These results suggest that sexually different responses to chilling are significant and males possess a better self-protection
mechanism than do CP-690550 concentration females in P. cathayana.”
“The cluster-expansion method was used to perform first principles phase diagram calculations for the wurtzite-structure quasibinary systems (SiC)(1-X)(AlN)(X), (SiC)(1-X) (GaN)(X) and (SiC)(1-X)(InN)(X); and to model variations of band gaps as functions of bulk compositions and temperature.
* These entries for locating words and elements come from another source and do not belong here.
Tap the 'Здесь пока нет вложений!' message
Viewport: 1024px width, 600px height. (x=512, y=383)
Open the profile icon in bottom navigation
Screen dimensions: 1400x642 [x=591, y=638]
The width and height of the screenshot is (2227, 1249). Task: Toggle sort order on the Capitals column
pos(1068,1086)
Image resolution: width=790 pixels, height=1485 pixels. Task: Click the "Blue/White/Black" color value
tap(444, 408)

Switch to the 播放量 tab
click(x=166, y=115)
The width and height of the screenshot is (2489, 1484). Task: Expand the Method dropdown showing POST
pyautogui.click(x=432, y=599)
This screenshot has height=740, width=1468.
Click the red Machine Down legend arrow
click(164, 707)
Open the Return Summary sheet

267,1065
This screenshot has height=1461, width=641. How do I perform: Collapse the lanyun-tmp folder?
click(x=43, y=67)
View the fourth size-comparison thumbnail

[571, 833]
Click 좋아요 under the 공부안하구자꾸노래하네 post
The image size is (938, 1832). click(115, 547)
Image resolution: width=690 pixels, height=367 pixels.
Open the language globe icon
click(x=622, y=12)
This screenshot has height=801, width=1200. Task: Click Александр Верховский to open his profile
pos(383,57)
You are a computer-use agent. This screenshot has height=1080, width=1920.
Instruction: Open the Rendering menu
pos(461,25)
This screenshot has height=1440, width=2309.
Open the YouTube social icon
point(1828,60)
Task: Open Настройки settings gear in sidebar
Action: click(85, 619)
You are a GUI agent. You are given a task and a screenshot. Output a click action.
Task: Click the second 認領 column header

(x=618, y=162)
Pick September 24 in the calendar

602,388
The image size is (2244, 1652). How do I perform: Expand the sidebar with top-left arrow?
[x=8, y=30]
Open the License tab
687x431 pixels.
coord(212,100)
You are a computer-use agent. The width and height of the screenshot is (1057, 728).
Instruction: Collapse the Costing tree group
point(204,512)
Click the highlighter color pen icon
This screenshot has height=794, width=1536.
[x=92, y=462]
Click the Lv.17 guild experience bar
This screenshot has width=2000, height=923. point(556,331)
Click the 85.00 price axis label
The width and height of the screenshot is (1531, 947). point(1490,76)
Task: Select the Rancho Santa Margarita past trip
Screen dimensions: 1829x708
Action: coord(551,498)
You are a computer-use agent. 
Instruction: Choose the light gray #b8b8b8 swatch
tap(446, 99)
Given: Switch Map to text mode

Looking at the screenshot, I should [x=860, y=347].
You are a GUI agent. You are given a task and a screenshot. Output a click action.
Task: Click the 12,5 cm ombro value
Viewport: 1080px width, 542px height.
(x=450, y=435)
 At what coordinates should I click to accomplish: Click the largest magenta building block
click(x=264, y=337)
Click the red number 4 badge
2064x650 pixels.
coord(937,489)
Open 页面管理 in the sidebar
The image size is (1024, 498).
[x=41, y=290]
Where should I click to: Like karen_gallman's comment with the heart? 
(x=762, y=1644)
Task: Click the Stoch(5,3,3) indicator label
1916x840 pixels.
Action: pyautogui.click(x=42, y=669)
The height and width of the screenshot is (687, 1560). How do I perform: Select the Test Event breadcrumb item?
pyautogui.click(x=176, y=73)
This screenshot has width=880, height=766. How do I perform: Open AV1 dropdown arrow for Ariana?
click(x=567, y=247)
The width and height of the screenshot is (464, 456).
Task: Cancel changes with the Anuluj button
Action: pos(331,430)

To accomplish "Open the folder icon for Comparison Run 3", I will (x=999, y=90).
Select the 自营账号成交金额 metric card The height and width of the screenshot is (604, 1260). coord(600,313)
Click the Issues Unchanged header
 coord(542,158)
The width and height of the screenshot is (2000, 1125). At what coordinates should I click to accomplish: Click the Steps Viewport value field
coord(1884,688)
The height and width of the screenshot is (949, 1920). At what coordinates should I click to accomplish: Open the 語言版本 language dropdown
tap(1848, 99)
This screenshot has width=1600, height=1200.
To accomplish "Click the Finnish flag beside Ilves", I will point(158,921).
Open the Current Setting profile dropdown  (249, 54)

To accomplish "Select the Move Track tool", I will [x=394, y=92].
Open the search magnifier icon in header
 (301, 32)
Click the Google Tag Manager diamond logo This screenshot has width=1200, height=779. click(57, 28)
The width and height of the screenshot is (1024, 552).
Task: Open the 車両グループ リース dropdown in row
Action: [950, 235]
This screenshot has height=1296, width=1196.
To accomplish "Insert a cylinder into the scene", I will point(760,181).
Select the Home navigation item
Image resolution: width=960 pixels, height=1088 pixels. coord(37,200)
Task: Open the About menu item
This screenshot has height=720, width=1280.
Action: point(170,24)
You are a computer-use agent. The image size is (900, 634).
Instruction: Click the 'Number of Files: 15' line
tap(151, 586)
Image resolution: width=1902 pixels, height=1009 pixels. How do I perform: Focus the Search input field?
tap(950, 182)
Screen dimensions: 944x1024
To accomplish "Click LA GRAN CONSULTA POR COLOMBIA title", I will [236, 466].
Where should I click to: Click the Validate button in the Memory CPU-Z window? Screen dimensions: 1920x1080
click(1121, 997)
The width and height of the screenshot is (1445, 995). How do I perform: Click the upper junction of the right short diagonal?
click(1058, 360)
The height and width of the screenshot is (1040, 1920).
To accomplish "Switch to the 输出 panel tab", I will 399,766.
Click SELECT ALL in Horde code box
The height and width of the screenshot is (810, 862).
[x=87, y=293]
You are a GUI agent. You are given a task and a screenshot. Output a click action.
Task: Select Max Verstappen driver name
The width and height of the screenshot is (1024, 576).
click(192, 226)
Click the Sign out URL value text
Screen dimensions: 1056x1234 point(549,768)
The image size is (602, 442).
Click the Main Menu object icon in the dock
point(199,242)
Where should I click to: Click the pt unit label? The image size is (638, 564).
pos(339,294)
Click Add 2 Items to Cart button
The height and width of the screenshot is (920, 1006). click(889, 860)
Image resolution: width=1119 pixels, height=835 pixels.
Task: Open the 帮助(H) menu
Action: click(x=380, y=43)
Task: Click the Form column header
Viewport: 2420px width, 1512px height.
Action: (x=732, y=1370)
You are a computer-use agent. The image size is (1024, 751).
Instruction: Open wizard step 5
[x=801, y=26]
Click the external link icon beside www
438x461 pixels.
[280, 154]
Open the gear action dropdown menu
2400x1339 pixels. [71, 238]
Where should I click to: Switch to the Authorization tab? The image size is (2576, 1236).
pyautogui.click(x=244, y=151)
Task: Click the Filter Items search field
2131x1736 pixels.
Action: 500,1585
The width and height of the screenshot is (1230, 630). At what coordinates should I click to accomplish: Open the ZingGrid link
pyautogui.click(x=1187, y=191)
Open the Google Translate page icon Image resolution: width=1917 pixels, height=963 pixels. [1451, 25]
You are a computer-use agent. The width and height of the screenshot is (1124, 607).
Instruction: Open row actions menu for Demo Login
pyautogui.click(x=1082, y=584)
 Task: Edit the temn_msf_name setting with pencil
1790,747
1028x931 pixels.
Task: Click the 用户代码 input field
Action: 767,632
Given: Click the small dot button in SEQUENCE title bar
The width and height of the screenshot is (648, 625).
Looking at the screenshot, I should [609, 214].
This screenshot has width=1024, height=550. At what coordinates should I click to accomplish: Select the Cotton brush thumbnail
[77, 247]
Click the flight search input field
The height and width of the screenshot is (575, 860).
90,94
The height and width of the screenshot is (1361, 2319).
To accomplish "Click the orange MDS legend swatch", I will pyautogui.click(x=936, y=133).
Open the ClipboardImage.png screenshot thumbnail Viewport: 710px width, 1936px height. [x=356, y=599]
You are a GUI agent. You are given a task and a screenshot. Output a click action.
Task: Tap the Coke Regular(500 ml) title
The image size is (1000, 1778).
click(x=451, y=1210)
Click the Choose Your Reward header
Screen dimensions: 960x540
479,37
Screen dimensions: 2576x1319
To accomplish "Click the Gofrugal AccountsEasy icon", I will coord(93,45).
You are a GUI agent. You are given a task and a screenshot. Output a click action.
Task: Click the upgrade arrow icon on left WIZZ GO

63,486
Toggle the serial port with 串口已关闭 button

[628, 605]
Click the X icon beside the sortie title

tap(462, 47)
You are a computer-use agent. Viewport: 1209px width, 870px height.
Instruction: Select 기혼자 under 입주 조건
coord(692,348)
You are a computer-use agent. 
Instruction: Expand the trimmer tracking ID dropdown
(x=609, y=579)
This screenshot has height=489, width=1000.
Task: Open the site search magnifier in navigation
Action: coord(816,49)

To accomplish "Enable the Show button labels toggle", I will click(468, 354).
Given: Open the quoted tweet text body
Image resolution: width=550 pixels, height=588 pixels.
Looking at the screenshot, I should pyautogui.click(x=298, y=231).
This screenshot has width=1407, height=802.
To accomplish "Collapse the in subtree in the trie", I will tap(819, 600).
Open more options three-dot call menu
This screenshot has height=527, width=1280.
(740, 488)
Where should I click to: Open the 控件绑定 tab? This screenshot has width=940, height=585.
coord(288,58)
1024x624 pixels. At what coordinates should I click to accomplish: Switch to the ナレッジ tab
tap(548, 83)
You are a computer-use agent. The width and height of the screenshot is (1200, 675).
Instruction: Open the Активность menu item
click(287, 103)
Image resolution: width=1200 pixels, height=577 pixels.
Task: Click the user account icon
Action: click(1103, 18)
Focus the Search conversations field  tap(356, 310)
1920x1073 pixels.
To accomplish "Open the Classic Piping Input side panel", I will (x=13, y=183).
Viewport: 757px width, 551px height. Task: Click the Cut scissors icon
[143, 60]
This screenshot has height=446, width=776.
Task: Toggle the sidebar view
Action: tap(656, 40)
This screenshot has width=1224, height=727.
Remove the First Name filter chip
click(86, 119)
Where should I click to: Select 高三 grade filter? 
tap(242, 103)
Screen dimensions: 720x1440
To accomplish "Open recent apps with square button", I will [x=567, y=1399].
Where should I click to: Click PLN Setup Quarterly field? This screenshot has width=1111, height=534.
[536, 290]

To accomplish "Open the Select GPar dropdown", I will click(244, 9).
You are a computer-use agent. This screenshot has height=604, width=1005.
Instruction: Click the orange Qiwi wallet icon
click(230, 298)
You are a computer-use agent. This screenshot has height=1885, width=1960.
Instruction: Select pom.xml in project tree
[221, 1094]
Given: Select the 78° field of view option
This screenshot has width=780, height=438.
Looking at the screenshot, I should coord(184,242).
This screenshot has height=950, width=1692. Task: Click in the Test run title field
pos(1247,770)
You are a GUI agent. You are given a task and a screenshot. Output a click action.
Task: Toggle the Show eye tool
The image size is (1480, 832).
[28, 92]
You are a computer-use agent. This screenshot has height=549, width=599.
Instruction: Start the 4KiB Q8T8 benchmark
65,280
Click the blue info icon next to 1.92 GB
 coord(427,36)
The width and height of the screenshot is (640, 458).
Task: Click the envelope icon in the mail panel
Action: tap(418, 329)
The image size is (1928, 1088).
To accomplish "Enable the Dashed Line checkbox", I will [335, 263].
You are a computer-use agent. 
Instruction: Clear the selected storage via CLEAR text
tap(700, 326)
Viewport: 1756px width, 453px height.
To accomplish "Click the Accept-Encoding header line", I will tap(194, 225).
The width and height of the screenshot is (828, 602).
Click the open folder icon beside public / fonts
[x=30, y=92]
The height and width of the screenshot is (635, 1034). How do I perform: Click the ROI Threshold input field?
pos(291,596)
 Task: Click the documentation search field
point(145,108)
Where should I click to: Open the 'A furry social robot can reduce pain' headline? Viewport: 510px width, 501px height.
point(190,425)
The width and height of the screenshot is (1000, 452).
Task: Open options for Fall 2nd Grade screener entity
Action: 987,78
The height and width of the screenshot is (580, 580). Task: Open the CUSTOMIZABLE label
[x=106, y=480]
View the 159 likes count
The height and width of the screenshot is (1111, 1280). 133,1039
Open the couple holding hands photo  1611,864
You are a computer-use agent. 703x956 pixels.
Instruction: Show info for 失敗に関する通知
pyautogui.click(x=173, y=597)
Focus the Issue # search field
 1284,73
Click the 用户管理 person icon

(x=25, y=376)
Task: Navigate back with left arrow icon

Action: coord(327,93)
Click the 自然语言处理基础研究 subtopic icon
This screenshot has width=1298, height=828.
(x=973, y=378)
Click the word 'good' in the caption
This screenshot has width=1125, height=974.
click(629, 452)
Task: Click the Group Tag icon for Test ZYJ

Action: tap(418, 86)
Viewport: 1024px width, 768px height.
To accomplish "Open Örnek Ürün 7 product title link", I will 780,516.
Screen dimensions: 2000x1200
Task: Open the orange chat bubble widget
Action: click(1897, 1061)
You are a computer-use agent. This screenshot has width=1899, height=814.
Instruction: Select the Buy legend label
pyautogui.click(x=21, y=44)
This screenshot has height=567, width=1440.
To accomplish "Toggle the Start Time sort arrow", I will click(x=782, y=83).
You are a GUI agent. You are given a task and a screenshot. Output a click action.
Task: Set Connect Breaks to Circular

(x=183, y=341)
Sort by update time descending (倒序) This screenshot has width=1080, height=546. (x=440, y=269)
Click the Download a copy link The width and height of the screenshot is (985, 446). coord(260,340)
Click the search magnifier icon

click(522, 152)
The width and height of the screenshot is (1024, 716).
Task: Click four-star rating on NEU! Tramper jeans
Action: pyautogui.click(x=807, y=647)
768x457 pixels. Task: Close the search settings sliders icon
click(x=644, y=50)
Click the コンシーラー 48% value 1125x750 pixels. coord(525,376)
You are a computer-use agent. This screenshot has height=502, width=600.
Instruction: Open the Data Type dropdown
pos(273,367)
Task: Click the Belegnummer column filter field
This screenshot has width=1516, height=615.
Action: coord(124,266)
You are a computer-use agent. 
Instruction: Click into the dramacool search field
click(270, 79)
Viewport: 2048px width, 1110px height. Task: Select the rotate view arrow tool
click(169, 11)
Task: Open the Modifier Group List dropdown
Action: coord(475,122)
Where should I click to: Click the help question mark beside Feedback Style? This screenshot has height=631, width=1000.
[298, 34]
In SiC-AlN, plane wave pseudopotential formation-energy calculations predict low-energy metastable states with formation energies, Delta E(f) less than or similar to 0.004 eV/mole (mol = one cation + one anion). The crystal structures of these states are all of the form (SiC)(m)(AlN)(n)(SiC)(o)(AlN)(p center dot center dot center dot) (m,n,o,p integers), where (SiC)(m) indicates m SiC-diatomic-layers
perpendicular to to the hexagonal c-axis (c(Hex)) and similarly for (AlN)(n), (SiC)(o) and (AlN)(p). The presence of low-energy layer-structure metastable states helps to explain why one can synthesize (SiC) (1-X)(AlN)(X) films, or single crystals with any value of X, in spite of the apparently strong tendency toward immiscibility. In SiC-GaN, ordered structures are predicted at X = 1/4, 1/2, and 3/4 (Pm, Pmn2(1) and Pm, respectively). In SiC-InN, one Cmc2(1) ordered phase NVP-BSK805 price is predicted at X = 1/2. (C) 2011 American Institute of Physics. [doi:10.1063/1.3602149]“
“Altered proteolytic processing of
the beta-amyloid precursor protein (APP) is a central event in familial and sporadic Alzheimer’s disease (AD). In a process termed regulated intramembrane proteolysis (RIP), APP first undergoes ectodomain shedding executed either by alpha- secretases at the plasma membrane or by beta-secretase in the endosomal compartment. The remaining membrane-anchored stubs are cleaved within the membrane plane by the gamma-secretase complex, releasing the APP intracellular domain (AICD) into the cytosol and leading to the generation of the A beta peptide in the amyloidogenic pathway that is initiated by beta-secretase. The A beta peptides aggregate to form soluble oligomers and finally deposit into amyloid plaques that are a hallmark of AD. Recent evidence indicates a role for A beta oligomers in regulating synaptic plasticity with excess amounts of oligomers learn more disrupting synaptic function. The amyloid cascade hypothesis of AD is centered on the A beta peptide, the APP fragment that has been most intensely studied, while other cleavage products have been largely neglected. The secreted ectodomain generated after alpha-cleavage in the non-amyloidogenic pathway has neurotrophic and neuroproliferative activities, thus opposing the neurotoxicity observed with high concentrations of A beta. Further, in analogy to many other membrane proteins that are subject to RIP, AICD can translocate to the nucleus to regulate transcription.